[Extracted text Boundary: Start]

Knowing that FFT of an even length, real sequence, can be decomposed into even and odd part as:

$$\begin{align} \mathrm{FFT_N}(x)&=\sum_{m=0}^{N/2-1}x(2m)e^{-2\pi j k(2m)/N} + \sum_{m=0}^{N/2-1}x(2m+1)e^{-2\pi j k(2m+1)/N}\\ &=\sum_{m=0}^{N/2-1}x(2m)e^{\frac{-2 \pi j k m}{N/2}}+e^{-2\pi j k/N} \sum_{m=0}^{N/2-1}x(2m+1)e^{\frac{-2\pi j k m}{N/2}} \\ &= \mathrm{FFT}_{N/2}(x_{even})+e^{-2\pi j k/N}\mathrm{FFT}_{N/2}(x_{odd}) \end{align}$$

and the following holds:

$x_{even}(m)=x(2m)$

$x_{odd}(m)=x(2m+1)$

Now you can form the imaginary signal from both:

$$\hat{x}(m)=x_{even}(m)+jx_{odd}(m)$$ for $m=0\ldots N/2-1$

Calculate the FFT of that complex sequence:

$$\hat{X}=\mathrm{FFT}_{N/2}(\hat{x})$$

Now you can extract corresponding FFT's of both even and odd part:

$$X_{even}(k)=\frac{\hat{X}(k)+\hat{X}(N/2-k)^*}{2}$$ $$X_{odd}(k)=-j\frac{\hat{X}(k)-\hat{X}(N/2-k)^*}{2}$$

And combine them using a butterfly:

$$X(k)=X_{even}(k)+e^{-2\pi j k /N}X_{odd}(k)$$

Keep in mind that those values are for $k=0\ldots N/2-1$. The missing value for $N/2$ can be obtained knowing the symmetry:

$$X(N/2)=\frac{[\hat{X}(0)+\hat{X}^*(0)]+j[\hat{X}(0)-\hat{X}^*(0)]}{2} $$

And that gives you the final result.

[Extracted text Boundary: End]
[Source material Boundary: Start]

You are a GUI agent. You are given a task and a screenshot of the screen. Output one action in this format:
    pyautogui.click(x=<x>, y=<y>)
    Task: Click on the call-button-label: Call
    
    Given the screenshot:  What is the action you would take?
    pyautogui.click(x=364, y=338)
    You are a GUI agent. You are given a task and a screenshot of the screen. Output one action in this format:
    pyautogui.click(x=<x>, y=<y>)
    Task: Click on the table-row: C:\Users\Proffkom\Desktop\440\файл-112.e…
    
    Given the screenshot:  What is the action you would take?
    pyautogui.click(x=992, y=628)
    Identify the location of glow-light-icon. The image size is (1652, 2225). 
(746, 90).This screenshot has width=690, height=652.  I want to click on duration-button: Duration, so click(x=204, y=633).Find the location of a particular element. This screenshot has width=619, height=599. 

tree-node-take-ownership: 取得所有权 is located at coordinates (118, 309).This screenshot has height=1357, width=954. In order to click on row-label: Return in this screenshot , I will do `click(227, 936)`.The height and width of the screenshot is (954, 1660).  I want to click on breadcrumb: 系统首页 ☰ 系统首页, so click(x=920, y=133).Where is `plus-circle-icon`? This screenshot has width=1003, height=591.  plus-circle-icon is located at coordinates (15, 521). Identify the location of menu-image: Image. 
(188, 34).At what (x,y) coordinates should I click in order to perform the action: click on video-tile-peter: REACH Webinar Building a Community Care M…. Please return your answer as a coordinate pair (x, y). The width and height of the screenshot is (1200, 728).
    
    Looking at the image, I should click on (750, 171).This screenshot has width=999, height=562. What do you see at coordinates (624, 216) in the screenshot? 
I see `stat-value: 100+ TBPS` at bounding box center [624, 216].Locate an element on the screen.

[Source material Boundary: End]

▶ _Task requirements_:
(A) Answer these questions about the text on the FFT of a real sequence:
(i) How is $x_{odd}(m)$ defined?
(ii) What complex signal is formed from the even and odd parts, and for which values of $m$?
(iii) For which values of $k$ do the values from the butterfly combination hold?
(B) Echo the text on the FFT of a real sequence from "Keep in mind" up to and including "the final result.".

▶ _Answers by item number_:
(A)
(i) $x_{odd}(m)=x(2m+1)$
(ii) $\hat{x}(m)=x_{even}(m)+jx_{odd}(m)$, for $m=0\ldots N/2-1$
(iii) $k=0\ldots N/2-1$

(B)
Keep in mind that those values are for $k=0\ldots N/2-1$. The missing value for $N/2$ can be obtained knowing the symmetry:

$$X(N/2)=\frac{[\hat{X}(0)+\hat{X}^*(0)]+j[\hat{X}(0)-\hat{X}^*(0)]}{2} $$

And that gives you the final result.